What you have to do
Nothing outside the stretch is wanted. Repeat exactly the lines of the listing below from the one that contains "This screenshot has width=660, height=302." through the one that contains "Image resolution: width=1179", both ends included.

Data shown
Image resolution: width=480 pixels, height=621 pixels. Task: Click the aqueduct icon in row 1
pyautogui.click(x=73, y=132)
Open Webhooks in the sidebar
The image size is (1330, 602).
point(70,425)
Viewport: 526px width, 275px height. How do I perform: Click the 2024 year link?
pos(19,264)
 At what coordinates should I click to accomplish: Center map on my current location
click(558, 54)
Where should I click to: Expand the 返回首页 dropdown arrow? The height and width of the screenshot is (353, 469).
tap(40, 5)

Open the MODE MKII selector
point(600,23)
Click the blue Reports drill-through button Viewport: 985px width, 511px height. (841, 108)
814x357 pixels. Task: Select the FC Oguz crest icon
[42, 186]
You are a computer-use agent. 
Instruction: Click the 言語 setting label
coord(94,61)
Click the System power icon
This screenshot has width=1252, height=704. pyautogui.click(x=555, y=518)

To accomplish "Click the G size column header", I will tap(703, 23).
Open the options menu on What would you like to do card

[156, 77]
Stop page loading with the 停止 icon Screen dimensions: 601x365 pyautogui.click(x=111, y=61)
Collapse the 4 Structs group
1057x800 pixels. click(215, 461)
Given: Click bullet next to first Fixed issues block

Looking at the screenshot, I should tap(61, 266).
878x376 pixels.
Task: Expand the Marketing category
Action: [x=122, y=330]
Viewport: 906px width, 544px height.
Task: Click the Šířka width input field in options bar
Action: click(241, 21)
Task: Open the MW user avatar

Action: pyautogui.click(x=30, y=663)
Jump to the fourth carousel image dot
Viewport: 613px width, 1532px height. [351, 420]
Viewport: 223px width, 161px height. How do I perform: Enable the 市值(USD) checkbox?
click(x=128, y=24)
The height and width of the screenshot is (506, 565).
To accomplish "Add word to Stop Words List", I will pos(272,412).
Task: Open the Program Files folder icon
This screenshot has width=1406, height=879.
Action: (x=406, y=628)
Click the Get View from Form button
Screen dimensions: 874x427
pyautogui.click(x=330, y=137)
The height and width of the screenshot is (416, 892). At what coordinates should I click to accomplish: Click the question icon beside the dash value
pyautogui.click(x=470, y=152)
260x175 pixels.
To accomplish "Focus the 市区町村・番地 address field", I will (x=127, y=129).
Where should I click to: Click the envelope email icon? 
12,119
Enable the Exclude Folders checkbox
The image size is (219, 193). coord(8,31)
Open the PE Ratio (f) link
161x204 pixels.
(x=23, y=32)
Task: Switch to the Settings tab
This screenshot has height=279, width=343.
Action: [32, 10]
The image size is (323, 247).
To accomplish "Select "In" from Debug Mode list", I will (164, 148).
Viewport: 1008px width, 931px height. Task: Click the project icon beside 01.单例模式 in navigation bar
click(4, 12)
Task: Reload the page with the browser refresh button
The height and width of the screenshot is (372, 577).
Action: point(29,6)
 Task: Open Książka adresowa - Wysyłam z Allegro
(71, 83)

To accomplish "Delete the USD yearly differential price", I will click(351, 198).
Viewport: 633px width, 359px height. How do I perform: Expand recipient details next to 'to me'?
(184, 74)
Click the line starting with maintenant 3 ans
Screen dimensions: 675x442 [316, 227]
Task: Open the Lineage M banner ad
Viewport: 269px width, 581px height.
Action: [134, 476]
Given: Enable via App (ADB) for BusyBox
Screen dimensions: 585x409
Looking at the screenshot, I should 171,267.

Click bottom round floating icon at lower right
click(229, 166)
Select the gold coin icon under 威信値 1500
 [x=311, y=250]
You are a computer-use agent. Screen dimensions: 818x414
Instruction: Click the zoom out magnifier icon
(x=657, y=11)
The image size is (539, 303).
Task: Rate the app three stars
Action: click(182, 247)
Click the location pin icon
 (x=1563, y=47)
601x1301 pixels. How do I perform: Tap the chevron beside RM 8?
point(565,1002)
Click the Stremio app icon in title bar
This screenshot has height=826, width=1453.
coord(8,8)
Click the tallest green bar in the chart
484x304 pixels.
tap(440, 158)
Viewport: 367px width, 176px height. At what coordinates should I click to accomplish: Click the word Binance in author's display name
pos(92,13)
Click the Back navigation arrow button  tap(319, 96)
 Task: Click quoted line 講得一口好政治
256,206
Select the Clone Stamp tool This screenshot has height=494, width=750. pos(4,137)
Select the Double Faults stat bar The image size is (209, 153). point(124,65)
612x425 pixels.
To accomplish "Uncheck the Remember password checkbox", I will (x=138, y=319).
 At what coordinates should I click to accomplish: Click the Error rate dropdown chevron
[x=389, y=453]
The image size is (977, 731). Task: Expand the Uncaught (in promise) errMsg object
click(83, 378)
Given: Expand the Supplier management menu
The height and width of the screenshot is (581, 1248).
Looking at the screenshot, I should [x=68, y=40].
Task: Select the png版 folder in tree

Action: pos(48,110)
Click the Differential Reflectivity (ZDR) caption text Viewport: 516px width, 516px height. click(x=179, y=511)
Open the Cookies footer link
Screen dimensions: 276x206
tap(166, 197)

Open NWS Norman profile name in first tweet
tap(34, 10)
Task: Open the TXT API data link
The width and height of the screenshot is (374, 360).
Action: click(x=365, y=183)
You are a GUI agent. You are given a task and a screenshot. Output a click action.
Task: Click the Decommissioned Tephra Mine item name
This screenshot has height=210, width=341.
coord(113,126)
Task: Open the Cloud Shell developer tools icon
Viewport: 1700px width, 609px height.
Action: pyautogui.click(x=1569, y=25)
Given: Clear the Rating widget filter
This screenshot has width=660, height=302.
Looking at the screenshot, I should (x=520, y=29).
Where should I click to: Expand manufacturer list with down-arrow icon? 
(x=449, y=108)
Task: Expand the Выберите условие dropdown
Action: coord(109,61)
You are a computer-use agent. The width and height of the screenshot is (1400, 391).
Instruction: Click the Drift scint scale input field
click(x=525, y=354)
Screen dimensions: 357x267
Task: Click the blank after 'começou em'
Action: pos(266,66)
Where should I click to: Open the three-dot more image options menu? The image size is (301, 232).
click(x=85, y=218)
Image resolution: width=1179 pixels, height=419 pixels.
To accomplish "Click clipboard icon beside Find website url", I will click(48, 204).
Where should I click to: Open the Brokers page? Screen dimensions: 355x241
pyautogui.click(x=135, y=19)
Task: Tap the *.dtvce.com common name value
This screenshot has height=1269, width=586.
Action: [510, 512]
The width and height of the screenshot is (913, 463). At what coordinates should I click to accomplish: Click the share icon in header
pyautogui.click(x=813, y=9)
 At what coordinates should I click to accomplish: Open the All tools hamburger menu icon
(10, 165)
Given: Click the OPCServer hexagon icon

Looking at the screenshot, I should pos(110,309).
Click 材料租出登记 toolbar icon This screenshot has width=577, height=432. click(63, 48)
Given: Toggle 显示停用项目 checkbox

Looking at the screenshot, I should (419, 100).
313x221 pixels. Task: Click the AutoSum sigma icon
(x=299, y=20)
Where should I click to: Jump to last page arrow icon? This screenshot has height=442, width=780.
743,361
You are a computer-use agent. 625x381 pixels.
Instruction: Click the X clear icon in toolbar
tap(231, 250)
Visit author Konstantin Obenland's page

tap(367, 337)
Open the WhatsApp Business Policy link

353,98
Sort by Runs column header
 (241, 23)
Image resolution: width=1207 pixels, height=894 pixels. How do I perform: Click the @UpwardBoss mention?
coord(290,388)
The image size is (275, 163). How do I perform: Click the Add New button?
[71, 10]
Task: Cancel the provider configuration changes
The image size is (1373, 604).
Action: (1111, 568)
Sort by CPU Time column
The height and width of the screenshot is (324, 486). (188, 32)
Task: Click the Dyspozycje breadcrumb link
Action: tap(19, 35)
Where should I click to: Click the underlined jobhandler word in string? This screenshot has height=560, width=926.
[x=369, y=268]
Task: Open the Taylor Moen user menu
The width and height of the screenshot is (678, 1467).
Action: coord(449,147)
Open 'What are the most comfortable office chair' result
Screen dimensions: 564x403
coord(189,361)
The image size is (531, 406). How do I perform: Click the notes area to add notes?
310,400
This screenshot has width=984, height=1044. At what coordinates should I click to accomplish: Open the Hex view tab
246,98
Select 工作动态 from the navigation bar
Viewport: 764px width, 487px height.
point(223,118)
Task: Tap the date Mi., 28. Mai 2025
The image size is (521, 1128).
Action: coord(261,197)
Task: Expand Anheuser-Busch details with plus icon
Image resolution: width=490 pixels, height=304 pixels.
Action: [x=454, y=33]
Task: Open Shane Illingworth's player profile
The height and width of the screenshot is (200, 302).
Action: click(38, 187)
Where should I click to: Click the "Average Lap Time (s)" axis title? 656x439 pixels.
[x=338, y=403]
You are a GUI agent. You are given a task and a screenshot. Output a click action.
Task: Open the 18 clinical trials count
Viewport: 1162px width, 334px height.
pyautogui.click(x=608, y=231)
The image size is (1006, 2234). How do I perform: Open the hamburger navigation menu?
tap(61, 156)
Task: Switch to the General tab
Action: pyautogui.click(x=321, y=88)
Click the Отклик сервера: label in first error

Response below
This screenshot has width=660, height=302.
Looking at the screenshot, I should (x=520, y=29).
Where should I click to: Expand manufacturer list with down-arrow icon? 
(x=449, y=108)
Task: Expand the Выберите условие dropdown
Action: coord(109,61)
You are a computer-use agent. The width and height of the screenshot is (1400, 391).
Instruction: Click the Drift scint scale input field
click(x=525, y=354)
Screen dimensions: 357x267
Task: Click the blank after 'começou em'
Action: pos(266,66)
Where should I click to: Open the three-dot more image options menu? The image size is (301, 232).
click(x=85, y=218)
Image resolution: width=1179 pixels, height=419 pixels.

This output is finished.